[Aim of the exercise] Look through the entries below and extract exactly the lines from the one containing "At what coordinates should I click to accomplish: Choose" through the one containing "Given: Open the tab search chevron", ends included.

++++ Provided material ++++

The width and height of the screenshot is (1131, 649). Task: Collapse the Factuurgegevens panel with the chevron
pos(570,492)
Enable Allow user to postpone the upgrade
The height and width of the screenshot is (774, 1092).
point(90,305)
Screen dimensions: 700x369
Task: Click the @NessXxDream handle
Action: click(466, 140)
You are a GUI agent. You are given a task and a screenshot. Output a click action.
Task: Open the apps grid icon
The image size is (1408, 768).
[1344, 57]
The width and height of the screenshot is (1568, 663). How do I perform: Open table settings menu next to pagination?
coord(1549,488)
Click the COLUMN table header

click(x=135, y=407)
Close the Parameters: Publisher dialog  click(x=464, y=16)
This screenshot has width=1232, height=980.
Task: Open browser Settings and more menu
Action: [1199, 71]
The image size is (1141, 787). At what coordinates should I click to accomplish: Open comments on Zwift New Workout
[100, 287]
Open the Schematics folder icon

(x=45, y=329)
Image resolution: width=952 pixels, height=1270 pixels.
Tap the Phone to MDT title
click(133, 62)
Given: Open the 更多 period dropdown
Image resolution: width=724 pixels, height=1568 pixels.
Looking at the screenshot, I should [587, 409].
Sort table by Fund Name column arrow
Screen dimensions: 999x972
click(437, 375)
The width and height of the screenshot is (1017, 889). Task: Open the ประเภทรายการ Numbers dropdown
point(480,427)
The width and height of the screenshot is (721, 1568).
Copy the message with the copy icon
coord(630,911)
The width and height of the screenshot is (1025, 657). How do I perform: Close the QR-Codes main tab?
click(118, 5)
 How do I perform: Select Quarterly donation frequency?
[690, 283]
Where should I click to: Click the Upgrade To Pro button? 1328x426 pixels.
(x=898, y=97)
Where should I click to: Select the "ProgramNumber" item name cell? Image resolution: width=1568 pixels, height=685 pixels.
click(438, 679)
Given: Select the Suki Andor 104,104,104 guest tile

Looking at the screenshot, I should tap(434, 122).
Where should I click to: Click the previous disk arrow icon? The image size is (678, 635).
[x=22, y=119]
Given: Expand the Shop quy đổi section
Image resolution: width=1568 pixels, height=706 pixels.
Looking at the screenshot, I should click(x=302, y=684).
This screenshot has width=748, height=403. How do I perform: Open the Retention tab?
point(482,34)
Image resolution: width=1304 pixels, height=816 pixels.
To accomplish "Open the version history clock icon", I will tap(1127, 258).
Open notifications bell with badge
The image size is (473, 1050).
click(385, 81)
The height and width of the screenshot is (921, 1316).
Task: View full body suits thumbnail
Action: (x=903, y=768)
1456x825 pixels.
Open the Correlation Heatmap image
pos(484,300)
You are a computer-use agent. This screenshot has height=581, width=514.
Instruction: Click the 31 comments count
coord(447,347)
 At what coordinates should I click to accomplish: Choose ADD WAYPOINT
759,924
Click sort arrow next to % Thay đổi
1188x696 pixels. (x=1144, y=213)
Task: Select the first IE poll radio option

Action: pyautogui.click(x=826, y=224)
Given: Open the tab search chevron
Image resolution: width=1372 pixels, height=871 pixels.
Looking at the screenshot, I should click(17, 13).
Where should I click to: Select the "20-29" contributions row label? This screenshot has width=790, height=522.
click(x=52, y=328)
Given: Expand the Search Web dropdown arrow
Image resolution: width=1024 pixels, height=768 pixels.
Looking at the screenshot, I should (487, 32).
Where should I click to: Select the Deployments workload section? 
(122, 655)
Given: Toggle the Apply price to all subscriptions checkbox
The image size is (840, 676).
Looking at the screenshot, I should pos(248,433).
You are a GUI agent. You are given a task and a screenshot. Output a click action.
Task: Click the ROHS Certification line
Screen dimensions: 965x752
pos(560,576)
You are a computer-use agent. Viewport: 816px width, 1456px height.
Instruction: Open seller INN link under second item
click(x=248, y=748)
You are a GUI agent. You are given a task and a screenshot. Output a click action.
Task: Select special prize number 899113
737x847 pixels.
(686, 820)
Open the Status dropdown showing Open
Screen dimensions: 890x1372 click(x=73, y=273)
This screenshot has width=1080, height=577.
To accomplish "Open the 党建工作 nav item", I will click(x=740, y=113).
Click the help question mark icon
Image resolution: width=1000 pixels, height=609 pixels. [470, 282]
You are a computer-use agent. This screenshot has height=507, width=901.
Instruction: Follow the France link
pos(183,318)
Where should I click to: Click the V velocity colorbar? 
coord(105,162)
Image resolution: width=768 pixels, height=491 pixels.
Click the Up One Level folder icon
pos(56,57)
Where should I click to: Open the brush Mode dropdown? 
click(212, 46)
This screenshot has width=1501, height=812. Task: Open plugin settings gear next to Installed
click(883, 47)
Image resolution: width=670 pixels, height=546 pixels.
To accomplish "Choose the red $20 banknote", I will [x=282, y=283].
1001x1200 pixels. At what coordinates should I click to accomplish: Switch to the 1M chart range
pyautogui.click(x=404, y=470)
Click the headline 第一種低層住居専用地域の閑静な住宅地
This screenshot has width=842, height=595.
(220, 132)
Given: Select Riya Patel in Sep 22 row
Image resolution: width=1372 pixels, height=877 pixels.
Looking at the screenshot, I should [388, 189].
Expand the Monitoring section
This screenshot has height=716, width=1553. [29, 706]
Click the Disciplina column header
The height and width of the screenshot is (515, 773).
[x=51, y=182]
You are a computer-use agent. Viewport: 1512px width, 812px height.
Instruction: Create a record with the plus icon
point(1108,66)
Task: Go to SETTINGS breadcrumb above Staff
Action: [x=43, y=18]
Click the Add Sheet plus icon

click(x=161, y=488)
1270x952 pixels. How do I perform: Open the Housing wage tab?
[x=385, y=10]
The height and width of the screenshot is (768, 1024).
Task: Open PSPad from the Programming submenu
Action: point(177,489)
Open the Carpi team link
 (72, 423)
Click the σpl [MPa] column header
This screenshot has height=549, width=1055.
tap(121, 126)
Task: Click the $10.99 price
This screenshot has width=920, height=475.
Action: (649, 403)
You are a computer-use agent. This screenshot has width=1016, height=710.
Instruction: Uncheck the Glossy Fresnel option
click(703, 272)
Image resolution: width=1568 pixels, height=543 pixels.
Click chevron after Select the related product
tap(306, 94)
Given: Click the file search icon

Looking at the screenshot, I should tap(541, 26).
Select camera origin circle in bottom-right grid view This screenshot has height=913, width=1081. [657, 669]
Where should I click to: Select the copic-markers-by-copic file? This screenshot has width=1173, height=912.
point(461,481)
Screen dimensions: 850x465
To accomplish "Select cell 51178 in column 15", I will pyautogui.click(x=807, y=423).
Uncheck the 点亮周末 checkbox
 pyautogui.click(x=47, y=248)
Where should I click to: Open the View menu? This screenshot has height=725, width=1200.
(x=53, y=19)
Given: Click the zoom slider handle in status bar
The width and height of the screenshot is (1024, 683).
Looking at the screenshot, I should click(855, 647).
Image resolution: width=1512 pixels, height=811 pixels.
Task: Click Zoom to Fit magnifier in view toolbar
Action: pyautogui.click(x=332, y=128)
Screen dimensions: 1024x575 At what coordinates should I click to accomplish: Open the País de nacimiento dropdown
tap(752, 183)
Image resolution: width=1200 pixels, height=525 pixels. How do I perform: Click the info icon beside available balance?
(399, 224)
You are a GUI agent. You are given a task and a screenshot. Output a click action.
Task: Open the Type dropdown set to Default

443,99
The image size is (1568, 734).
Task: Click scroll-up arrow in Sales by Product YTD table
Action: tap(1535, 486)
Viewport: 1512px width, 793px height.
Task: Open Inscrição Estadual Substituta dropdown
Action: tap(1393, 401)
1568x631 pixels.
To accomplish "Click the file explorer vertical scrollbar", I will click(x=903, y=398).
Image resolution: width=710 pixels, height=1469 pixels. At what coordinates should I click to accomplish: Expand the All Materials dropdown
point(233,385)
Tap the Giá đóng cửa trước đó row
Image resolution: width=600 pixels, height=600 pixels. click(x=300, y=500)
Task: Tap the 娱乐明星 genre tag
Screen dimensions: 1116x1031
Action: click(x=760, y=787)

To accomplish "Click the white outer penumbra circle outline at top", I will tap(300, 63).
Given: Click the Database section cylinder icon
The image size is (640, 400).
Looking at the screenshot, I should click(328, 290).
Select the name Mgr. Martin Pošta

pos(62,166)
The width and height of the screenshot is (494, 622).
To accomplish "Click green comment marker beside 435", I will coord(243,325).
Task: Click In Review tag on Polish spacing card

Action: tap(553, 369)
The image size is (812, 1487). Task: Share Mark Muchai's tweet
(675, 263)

++++

[Exercise output]
 At what coordinates should I click to accomplish: Choose ADD WAYPOINT
759,924
Click sort arrow next to % Thay đổi
1188x696 pixels. (x=1144, y=213)
Task: Select the first IE poll radio option

Action: pyautogui.click(x=826, y=224)
Given: Open the tab search chevron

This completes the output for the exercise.